Work order => In the entries that follow, the first line to write out is the one containing "You are a computer-use agent. The width", and the last is the one containing "Open the Encoding dropdown". Reproduce that stretch exactly, with nothing before or after it.

Data in this exercise =>
——
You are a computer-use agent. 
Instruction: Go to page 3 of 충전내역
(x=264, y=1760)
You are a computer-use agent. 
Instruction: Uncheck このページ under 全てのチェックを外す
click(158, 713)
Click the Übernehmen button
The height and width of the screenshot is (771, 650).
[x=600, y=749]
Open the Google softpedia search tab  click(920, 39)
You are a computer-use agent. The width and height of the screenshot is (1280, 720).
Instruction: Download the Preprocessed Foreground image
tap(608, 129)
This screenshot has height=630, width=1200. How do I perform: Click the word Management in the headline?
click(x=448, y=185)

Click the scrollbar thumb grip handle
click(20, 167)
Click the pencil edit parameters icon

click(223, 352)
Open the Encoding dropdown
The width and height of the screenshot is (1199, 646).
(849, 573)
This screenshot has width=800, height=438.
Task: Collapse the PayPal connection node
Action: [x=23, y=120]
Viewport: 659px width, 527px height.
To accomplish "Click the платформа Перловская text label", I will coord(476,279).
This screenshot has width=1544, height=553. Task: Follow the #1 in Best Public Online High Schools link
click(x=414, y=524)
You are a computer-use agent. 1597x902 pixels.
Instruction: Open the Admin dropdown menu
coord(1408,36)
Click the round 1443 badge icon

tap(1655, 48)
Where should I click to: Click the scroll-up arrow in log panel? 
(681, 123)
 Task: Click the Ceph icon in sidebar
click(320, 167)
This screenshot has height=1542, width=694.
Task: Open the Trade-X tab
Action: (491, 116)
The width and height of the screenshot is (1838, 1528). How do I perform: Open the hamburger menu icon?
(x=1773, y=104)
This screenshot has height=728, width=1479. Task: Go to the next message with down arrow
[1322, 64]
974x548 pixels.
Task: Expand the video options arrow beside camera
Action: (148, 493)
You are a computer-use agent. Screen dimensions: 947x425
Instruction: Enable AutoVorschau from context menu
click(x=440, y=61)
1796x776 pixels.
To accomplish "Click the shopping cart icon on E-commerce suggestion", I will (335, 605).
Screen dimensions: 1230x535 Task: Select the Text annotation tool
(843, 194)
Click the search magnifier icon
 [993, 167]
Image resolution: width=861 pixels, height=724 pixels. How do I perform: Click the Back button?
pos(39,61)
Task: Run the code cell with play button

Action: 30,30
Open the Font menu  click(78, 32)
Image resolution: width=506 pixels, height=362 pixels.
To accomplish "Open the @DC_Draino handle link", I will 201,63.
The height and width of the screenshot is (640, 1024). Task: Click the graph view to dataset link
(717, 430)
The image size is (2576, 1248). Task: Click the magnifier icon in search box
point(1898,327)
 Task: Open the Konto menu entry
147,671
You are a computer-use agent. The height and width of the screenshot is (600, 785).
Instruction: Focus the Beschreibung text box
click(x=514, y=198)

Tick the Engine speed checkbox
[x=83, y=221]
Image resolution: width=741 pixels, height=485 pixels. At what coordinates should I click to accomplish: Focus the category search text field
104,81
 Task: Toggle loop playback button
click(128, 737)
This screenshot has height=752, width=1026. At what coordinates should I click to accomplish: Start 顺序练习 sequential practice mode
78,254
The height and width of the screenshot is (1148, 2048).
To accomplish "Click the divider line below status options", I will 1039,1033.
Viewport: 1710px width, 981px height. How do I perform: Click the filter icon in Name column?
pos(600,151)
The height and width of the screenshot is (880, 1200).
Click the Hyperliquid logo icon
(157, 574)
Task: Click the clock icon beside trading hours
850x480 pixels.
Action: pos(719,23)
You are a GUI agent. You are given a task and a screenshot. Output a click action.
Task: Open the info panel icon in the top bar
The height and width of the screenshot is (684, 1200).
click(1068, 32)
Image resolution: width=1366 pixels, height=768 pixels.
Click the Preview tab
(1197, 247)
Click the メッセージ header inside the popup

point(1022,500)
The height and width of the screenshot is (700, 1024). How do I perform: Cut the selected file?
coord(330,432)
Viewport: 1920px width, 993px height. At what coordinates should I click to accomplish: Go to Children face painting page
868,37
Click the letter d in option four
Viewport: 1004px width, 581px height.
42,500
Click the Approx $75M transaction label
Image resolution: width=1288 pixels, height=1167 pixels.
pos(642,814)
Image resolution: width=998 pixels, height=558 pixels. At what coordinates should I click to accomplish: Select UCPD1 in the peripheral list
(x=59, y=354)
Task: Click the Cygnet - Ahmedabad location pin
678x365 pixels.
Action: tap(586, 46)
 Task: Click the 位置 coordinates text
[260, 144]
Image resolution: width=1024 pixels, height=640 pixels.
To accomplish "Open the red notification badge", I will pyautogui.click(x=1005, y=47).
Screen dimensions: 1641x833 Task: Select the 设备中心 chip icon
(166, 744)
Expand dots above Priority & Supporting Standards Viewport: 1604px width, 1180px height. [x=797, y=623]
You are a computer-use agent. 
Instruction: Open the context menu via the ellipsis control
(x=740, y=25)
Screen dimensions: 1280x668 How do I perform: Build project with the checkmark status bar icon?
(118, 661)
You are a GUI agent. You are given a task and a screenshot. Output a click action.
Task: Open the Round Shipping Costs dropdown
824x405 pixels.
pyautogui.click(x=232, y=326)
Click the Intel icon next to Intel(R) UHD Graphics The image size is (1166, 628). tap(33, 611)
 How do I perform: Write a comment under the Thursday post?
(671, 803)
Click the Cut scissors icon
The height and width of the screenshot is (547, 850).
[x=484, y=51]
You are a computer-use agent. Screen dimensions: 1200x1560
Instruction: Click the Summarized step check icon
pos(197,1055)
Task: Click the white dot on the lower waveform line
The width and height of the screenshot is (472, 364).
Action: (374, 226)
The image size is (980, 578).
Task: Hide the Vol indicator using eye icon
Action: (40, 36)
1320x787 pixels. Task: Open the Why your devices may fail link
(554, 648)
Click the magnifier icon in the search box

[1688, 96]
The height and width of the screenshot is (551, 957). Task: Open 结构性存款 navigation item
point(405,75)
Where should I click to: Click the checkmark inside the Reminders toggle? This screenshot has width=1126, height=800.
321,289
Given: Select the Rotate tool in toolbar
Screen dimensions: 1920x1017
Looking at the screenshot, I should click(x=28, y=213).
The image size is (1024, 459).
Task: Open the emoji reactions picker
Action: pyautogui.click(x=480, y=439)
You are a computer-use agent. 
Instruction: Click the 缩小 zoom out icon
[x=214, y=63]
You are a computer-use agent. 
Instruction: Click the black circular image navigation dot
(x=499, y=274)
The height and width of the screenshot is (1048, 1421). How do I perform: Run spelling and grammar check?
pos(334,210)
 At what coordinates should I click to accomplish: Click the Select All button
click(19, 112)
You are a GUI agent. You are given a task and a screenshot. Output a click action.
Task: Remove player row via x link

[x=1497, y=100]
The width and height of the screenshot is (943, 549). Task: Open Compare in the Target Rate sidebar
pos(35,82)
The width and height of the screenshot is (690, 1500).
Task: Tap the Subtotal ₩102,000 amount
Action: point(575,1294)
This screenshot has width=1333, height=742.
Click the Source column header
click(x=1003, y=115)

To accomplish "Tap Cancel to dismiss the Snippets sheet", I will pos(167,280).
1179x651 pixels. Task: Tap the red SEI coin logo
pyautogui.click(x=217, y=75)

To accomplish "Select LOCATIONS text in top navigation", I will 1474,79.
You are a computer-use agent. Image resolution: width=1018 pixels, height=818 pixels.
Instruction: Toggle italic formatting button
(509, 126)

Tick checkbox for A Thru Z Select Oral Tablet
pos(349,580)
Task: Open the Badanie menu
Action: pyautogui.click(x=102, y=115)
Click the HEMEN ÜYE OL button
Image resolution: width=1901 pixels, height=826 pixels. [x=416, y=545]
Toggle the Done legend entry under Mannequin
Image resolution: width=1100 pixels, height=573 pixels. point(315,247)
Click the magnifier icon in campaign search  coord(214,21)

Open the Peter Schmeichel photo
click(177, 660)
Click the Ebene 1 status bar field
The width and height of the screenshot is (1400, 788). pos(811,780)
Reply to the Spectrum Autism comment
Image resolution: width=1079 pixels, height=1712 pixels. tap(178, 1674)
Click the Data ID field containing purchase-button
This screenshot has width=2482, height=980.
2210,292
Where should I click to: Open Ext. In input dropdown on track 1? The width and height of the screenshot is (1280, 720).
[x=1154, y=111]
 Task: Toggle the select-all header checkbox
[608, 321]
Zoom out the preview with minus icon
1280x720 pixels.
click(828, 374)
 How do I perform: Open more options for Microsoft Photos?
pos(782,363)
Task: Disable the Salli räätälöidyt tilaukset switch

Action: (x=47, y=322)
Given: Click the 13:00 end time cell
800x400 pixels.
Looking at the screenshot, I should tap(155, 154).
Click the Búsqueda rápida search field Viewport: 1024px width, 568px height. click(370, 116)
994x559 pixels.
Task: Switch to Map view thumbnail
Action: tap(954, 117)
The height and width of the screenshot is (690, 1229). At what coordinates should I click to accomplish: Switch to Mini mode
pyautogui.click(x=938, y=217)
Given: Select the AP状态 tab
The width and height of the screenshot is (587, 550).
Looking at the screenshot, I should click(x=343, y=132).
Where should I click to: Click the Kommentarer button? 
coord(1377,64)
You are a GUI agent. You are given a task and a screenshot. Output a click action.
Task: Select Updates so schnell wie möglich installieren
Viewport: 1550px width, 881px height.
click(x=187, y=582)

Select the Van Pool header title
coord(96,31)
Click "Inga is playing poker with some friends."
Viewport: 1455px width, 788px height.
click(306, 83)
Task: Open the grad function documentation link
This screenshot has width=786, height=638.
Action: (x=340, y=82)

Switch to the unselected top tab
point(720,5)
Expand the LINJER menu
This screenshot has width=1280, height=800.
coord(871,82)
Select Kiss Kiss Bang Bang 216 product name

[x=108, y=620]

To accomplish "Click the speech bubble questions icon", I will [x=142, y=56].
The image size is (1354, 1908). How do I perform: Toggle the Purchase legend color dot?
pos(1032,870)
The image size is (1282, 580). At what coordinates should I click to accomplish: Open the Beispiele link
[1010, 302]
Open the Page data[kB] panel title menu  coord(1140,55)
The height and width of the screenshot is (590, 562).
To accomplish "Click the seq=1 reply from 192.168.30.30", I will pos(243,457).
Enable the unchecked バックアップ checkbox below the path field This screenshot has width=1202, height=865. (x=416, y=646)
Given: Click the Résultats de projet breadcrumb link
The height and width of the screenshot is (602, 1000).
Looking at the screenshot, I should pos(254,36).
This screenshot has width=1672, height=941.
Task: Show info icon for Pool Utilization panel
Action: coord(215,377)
——
Answer to this problem =>
You are a computer-use agent. The width and height of the screenshot is (1280, 720).
Instruction: Download the Preprocessed Foreground image
tap(608, 129)
This screenshot has height=630, width=1200. How do I perform: Click the word Management in the headline?
click(x=448, y=185)

Click the scrollbar thumb grip handle
click(20, 167)
Click the pencil edit parameters icon

click(223, 352)
Open the Encoding dropdown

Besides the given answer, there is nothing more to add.